Wind forecasts were similarly subject to errors during the heat wave, a phenomenon WECC also identified from its 2020 analysis.
“During the times of the peak and the most intense part of the heat waves, we noticed wind generation [would] go below forecast,” he said, adding that wind output didn’t necessarily come up short of forecast during the entire heat wave.
“We are definitely recommending more analysis to kind of look into this even more,” he said.
On a positive note, battery storage was a big contributor to the grid during the heat wave, in some intervals actually outproducing the 2,200-MW nameplate capacity of the Diablo Canyon nuclear plant. About 95% of that output was from battery resources located in California, WECC determined.
Nothing to Celebrate
WECC board members were impressed with the findings. They were less pleased by their implications.

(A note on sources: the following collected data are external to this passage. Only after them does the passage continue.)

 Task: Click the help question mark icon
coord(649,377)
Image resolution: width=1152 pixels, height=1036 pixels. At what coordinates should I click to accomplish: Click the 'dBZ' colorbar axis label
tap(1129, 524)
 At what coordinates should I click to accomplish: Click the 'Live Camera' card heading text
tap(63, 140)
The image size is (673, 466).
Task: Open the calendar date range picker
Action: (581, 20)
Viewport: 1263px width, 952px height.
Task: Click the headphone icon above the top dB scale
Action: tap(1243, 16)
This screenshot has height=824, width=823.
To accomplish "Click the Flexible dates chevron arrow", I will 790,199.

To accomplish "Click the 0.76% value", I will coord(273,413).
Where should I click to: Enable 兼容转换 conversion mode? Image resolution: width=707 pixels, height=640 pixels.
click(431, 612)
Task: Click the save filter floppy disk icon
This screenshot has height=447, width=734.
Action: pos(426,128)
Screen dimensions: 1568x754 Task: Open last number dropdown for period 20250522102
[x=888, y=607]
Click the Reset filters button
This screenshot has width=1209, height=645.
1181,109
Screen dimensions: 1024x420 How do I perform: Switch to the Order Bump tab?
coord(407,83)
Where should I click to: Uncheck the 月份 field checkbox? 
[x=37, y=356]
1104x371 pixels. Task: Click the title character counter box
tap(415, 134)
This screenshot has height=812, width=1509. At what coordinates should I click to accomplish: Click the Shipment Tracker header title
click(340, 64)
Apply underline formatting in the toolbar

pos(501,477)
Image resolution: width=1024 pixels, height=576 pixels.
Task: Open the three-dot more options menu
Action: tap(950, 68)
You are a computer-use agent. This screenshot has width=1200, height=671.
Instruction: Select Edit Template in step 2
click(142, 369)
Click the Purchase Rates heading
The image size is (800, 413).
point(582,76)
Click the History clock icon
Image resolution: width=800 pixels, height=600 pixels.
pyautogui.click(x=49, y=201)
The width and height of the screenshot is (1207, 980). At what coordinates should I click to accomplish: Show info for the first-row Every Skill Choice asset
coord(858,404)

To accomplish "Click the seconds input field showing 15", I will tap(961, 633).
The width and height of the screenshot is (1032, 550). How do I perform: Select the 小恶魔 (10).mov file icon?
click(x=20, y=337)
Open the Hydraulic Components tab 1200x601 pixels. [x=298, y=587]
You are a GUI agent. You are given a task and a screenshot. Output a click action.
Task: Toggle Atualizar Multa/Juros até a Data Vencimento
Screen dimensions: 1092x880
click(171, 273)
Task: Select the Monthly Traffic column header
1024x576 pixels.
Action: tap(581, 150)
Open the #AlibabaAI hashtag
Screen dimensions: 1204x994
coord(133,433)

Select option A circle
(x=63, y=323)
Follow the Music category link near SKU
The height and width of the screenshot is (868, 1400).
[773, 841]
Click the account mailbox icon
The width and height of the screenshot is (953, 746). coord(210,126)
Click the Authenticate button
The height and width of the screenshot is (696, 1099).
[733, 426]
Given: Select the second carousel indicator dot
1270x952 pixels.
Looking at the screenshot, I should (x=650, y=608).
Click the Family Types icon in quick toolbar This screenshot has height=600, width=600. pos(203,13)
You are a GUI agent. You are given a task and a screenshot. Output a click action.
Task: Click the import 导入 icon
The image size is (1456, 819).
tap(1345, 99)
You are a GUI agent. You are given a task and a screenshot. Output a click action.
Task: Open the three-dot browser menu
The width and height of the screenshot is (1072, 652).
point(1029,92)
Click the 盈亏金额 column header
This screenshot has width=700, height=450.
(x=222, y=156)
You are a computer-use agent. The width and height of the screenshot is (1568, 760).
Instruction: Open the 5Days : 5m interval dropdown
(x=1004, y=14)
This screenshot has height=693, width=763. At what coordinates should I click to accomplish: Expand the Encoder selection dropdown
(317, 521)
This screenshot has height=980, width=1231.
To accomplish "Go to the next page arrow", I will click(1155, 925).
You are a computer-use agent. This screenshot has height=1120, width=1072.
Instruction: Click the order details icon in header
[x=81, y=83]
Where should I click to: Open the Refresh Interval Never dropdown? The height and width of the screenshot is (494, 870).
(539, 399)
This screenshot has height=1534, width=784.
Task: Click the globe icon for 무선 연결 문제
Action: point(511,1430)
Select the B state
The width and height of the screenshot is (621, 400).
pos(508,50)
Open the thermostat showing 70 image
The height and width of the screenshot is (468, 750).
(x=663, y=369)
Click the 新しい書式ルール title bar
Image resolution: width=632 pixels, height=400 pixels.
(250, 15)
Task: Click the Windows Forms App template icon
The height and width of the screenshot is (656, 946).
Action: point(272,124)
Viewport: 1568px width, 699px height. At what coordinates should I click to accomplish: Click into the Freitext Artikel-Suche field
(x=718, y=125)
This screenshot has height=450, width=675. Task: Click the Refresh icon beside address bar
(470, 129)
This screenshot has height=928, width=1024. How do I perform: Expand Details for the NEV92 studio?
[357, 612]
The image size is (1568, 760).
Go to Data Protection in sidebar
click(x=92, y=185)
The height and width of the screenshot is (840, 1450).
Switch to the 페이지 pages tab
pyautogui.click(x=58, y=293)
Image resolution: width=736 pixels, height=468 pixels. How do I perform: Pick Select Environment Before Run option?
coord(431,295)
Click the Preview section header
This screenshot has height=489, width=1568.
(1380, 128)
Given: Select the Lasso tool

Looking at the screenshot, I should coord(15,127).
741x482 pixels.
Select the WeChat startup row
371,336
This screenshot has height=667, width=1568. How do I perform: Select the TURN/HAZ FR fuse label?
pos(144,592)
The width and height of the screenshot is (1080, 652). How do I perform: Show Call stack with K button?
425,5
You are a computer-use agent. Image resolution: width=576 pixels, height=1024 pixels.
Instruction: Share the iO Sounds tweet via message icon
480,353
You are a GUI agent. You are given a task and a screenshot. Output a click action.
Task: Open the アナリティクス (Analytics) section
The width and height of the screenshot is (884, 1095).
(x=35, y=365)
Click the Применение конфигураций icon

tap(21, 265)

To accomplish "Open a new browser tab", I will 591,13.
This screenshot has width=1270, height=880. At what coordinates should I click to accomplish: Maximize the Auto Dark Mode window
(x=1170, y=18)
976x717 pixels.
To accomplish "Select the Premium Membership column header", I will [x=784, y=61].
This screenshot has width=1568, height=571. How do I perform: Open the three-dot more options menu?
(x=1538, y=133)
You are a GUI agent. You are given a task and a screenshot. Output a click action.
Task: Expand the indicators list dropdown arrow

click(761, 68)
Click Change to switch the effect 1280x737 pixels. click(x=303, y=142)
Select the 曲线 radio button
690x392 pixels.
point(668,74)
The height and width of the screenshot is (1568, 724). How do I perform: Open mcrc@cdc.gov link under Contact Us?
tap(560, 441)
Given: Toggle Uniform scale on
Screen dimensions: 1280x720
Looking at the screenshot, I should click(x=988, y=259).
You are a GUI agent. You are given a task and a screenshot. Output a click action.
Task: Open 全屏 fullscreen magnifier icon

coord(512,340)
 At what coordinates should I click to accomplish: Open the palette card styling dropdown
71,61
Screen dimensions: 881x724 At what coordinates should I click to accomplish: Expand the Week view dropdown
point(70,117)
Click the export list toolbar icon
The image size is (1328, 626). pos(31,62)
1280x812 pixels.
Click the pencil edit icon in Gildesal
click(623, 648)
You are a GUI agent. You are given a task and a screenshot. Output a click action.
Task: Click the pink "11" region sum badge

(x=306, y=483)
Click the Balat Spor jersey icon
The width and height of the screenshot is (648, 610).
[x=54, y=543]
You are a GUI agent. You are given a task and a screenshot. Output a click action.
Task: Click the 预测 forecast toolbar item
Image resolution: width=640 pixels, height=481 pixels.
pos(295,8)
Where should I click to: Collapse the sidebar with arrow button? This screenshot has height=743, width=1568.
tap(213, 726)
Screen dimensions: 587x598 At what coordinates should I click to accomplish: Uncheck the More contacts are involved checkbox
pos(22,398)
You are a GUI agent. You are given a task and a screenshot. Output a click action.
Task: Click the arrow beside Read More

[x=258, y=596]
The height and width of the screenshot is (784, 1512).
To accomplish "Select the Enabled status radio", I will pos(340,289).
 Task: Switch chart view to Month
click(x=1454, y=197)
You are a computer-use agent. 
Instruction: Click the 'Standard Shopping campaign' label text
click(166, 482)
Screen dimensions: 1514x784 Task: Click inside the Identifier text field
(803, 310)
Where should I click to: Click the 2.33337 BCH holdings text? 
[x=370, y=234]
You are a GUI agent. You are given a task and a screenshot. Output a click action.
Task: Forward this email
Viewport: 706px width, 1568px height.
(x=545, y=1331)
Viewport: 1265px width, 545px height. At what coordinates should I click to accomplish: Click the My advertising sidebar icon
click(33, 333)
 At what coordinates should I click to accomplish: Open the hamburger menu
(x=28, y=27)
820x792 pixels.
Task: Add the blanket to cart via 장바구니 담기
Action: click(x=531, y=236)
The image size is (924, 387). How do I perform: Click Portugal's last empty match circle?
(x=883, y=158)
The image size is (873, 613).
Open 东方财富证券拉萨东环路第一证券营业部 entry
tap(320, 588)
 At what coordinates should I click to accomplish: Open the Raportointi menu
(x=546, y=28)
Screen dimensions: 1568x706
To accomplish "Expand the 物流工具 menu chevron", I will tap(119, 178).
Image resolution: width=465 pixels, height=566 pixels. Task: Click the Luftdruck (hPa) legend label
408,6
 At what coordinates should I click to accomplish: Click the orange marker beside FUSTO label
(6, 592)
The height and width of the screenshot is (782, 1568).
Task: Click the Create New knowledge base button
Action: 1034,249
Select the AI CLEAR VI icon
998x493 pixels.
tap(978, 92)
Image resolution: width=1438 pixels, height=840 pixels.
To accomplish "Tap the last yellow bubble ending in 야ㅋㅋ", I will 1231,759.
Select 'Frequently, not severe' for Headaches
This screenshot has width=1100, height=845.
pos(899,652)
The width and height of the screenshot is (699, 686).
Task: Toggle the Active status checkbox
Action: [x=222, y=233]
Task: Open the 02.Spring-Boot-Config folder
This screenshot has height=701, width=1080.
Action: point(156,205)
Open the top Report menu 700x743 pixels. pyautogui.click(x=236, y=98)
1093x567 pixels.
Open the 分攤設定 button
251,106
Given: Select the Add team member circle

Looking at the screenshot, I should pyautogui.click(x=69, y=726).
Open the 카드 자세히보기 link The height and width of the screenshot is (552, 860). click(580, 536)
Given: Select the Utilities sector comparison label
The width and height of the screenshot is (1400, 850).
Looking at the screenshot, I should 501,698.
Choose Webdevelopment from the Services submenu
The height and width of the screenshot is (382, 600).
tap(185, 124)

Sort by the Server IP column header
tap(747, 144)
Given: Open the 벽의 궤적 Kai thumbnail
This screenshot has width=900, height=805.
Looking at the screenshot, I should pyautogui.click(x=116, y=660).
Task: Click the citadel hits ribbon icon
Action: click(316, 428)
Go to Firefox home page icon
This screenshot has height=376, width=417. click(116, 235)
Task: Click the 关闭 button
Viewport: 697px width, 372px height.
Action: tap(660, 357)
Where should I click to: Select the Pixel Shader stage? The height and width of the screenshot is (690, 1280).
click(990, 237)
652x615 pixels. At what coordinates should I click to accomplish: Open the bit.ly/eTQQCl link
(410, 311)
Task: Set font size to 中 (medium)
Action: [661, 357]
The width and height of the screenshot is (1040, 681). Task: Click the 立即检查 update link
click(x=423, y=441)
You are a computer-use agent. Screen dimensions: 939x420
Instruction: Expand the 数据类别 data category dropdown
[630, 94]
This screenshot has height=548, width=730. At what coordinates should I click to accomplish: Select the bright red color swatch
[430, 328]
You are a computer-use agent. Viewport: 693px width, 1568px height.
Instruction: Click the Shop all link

“I hope people see this as, you know, we were pretty lucky. I mean, the weather could have changed significantly, and from my point of view, we could have been right back where you started from in 2020,” Director Gary Leidich said.
Leidich encouraged WECC to publish the findings in a report that is as “neutral as possible” but makes clear that “this is not an event which we should celebrate — nor is it one that’s a disaster.”
“We need to keep pushing on those improvements to be able to, frankly, fight to keep the lights on,” he said. “I just want to see there’s a balanced perspective here, because I sense of some of the media that I read along the way [said] that people were celebrating this as some sort of a success, and I don’t think we should view it necessarily as that.”
WECC CEO Melanie Frye called Leidich’s comments “spot on.” She pointed out that Reynolds’ presentation didn’t include the fact that California at one point avoided blackouts because Gov. Gavin Newsom issued a call for emergency demand response that quickly reduced load by nearly 2,400 MW.
“And that demand response is a great tool, but that’s not the way we want to deploy that as a resource,” Frye said. “So while I think there’s a lot to be learned, and there is some recognition of … all the work that’s been done to improve over 2020, we’re not done, and we can’t just sit back and say, ‘Oh, we got this figured out.’”
“We didn’t have any major lines down, and we didn’t have any major power plants down, yet we were dangerously close to the edge,” Director Jim Avery said. “I think that’s important to highlight.”